His songs "Khuda Buwad Yaret", "Asman Khalist", "Agar Bahar Beyayad", "Laili Laili Jan", "Chashme Siya Dari", "Zim Zim (Kajaki Abroyet)" and many others, are known by the vast majority of Afghans. They are ranked as some of the greatest songs created in Afghanistan's musical history.

Zahir was listed as one of 50 golden voices in history who have made their mark internationally, according to National Public Radio (NPR).
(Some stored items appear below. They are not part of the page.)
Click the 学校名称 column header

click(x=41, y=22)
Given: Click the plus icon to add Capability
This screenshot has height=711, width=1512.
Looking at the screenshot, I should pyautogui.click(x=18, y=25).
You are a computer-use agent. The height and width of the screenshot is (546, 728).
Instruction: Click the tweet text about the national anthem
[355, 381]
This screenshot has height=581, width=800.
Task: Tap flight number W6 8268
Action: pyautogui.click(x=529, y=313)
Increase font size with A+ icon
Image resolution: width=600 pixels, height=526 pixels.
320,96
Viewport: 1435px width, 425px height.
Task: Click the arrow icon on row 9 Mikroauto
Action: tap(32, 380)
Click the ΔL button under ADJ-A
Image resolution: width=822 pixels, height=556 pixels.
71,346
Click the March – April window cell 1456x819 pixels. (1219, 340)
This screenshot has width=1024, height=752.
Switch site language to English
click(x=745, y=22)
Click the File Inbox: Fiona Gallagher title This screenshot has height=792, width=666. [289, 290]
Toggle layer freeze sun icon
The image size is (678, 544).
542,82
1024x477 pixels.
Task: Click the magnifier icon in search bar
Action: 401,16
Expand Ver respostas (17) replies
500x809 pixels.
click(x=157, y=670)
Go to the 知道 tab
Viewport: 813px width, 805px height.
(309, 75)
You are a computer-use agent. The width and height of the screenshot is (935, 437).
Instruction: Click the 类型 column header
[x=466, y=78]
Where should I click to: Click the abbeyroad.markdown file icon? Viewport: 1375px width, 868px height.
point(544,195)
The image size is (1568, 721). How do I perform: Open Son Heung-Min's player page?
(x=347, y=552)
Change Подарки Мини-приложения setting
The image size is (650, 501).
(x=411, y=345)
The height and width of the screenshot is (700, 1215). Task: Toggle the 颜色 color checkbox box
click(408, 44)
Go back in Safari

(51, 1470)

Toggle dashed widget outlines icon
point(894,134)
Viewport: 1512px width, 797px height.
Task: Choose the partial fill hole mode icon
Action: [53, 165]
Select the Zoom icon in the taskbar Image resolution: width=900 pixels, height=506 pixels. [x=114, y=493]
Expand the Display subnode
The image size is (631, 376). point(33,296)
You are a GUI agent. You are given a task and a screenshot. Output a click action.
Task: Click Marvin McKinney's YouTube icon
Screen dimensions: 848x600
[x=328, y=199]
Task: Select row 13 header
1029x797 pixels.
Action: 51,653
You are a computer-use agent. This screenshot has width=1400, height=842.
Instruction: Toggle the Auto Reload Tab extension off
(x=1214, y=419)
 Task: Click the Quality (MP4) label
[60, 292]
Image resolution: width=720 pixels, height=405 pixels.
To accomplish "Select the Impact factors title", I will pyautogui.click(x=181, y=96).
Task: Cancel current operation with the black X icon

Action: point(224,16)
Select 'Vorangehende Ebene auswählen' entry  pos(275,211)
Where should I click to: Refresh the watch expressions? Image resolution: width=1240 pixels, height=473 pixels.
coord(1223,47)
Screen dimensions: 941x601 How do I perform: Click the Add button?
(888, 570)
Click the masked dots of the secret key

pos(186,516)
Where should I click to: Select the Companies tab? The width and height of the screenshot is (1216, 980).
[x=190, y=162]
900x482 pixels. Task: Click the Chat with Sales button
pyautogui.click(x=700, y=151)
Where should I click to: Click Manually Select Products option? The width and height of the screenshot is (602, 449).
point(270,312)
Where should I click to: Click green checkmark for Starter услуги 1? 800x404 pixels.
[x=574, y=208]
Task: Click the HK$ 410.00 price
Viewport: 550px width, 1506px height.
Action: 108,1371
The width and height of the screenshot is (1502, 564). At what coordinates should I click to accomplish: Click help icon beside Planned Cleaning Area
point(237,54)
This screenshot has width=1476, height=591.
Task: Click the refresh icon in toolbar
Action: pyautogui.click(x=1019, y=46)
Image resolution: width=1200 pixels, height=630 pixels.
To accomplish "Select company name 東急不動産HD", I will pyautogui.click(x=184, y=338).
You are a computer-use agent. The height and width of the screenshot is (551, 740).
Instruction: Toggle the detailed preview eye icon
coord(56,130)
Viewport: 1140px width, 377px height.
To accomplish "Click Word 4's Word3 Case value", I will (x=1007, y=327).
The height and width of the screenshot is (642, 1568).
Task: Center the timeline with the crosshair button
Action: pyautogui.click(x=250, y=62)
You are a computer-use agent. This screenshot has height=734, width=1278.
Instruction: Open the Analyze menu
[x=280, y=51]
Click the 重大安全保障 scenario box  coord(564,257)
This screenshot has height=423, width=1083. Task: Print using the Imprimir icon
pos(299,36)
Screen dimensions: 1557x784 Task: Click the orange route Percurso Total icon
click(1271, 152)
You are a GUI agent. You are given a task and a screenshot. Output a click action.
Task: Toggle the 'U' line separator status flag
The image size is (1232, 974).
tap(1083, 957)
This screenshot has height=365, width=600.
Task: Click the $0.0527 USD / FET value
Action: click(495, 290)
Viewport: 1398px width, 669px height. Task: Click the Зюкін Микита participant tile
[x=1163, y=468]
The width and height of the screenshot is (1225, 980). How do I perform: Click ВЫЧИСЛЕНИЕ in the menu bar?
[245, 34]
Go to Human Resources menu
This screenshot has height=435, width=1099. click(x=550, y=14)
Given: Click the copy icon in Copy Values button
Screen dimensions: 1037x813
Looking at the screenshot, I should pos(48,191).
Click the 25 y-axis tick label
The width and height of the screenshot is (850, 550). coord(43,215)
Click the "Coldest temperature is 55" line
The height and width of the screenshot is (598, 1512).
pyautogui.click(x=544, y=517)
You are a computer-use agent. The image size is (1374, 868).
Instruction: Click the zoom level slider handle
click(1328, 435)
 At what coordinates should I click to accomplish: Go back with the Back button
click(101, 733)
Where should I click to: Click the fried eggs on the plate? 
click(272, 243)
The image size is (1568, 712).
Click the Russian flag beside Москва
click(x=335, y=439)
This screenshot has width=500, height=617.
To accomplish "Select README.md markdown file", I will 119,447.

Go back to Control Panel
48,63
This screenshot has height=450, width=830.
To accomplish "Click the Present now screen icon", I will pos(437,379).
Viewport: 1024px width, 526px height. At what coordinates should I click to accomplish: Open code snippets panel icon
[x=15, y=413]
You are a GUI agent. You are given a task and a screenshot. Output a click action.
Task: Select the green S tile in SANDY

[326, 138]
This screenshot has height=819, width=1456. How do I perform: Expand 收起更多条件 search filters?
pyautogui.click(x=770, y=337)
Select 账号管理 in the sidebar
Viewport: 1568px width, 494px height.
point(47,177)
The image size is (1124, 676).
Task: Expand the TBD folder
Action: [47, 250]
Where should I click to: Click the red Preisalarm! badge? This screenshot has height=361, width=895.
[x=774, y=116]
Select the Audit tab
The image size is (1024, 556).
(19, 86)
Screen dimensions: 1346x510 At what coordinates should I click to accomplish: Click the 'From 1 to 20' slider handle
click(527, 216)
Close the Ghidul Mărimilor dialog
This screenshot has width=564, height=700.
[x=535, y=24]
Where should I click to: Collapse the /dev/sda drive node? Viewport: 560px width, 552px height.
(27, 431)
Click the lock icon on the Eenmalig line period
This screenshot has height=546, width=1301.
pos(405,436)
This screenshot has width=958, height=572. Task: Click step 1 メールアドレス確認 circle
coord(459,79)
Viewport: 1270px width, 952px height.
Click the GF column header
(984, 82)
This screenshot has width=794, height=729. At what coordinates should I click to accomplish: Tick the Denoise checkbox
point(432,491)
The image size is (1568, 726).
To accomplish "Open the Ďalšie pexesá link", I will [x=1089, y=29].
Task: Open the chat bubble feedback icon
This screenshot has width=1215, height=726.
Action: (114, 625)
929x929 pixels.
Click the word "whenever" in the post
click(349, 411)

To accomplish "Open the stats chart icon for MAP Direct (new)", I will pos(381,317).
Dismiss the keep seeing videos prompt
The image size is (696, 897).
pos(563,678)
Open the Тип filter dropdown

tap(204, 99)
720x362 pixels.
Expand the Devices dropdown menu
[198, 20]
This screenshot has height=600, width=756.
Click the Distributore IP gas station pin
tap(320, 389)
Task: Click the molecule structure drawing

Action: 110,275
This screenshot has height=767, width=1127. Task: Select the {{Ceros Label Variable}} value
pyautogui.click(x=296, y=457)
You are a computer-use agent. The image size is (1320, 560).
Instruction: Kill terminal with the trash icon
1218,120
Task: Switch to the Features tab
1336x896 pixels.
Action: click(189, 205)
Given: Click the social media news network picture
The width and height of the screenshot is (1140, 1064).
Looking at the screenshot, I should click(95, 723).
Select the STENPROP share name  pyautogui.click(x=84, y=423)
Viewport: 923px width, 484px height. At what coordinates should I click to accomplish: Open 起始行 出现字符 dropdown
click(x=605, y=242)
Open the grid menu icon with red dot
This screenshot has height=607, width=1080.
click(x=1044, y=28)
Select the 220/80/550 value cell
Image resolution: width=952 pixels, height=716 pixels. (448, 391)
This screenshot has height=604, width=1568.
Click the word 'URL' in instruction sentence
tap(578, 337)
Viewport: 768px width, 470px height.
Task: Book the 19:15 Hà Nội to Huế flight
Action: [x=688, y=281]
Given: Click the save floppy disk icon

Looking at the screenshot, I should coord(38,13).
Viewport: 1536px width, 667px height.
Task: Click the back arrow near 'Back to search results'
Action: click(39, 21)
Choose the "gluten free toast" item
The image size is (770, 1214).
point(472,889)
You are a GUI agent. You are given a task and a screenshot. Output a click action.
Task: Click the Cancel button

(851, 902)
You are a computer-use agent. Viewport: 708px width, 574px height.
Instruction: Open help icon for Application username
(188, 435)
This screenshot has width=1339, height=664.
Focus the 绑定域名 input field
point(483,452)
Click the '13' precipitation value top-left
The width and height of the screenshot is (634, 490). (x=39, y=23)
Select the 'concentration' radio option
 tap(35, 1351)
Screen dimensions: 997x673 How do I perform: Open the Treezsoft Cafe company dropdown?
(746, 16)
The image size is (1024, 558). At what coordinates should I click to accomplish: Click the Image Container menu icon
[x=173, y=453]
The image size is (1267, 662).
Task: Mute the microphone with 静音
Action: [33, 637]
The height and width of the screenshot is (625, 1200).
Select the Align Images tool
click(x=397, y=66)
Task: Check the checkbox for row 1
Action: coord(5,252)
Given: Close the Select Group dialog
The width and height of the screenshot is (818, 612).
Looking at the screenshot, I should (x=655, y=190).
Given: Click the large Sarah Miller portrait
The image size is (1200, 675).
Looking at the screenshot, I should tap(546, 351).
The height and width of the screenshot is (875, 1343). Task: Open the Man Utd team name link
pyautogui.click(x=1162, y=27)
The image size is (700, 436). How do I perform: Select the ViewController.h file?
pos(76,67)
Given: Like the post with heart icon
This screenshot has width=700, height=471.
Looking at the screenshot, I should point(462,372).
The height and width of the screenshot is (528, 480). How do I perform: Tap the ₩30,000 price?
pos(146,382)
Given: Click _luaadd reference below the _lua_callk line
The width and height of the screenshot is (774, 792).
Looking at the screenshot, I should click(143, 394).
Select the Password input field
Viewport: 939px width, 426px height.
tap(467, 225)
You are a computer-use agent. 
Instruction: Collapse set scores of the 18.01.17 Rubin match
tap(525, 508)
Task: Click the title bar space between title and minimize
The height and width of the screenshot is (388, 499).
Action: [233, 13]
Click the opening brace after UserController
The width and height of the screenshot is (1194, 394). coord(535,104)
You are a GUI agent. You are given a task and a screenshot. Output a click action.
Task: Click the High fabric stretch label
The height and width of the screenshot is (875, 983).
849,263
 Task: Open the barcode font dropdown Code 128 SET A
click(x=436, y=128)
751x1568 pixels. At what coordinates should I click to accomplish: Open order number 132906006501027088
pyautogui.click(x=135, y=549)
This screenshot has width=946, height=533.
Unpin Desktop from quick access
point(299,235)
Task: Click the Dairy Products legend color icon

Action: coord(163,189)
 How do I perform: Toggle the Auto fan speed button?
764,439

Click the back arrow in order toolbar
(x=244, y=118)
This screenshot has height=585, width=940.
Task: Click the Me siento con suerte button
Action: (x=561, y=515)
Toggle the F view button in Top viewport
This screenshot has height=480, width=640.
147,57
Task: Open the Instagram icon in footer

The Academy Award–nominated American film director Sam French was selected in 2018 to direct a documentary film about Zahir's life.

== Discography ==
=== Afghan music albums ===
- Vol. 1 – Dilak am (1973)
- Vol. 2 – Bahar (1973)
- Vol. 3 – Shab ha ye zulmane (1974)
- Vol. 4 – Mother (1974)
- Vol. 5 – Awara (1975)
- Vol. 6 – Ghulam-e Qamar (1975)
- Vol. 7 – Sultan Qalbaam (1976)
- Vol. 8 – Az Ghamat Hy Nazaneen (1976)
- Vol. 9 – Gulbadaan (1971)
- Vol. 10 – Yaare Bewafa (1977)
- Vol. 11 – Lylee (1977)
- Vol. 12 – Ahmad Zahir and Jila (1978)
- Vol. 13 – Ahange Zindagee (1978)
- Vol. 14 – Shab-e Hijraan (1979) (posthumous release)

Note: Audio cassette versions of many of Zahir's Afghan Music albums are missing some songs that are present on the original vinyl records.

=== Ariana music albums ===
- Vol. 1 – Daard-e Dil (1972)
- Vol. 2 – Mosum-e Gul (1977)

Note: The original Ariana Music record albums contain many hidden tracks.

=== Music center albums ===
- Vol. 1 – Ashiq rooyat Mon (1973)
- Vol. 2 – Neshe Gashdum (1976)
- Vol. 3 – Lylee Jaan (1977)
- Vol. 4 – Ahmad Zahir Ba Sitara Haa (1977)
- Vol. 5 – To Baamanee (1978)

=== Other discography information ===
- He only recorded 2 music videos on Radio Kabul TV: "Laylee Jaan" in 1976 and "Khuda Buwat Yarret" in 1977.
- Zahir recorded several songs in Radio Kabul and Radio Afghanistan studios which later came out as albums. Eight of these albums have been released.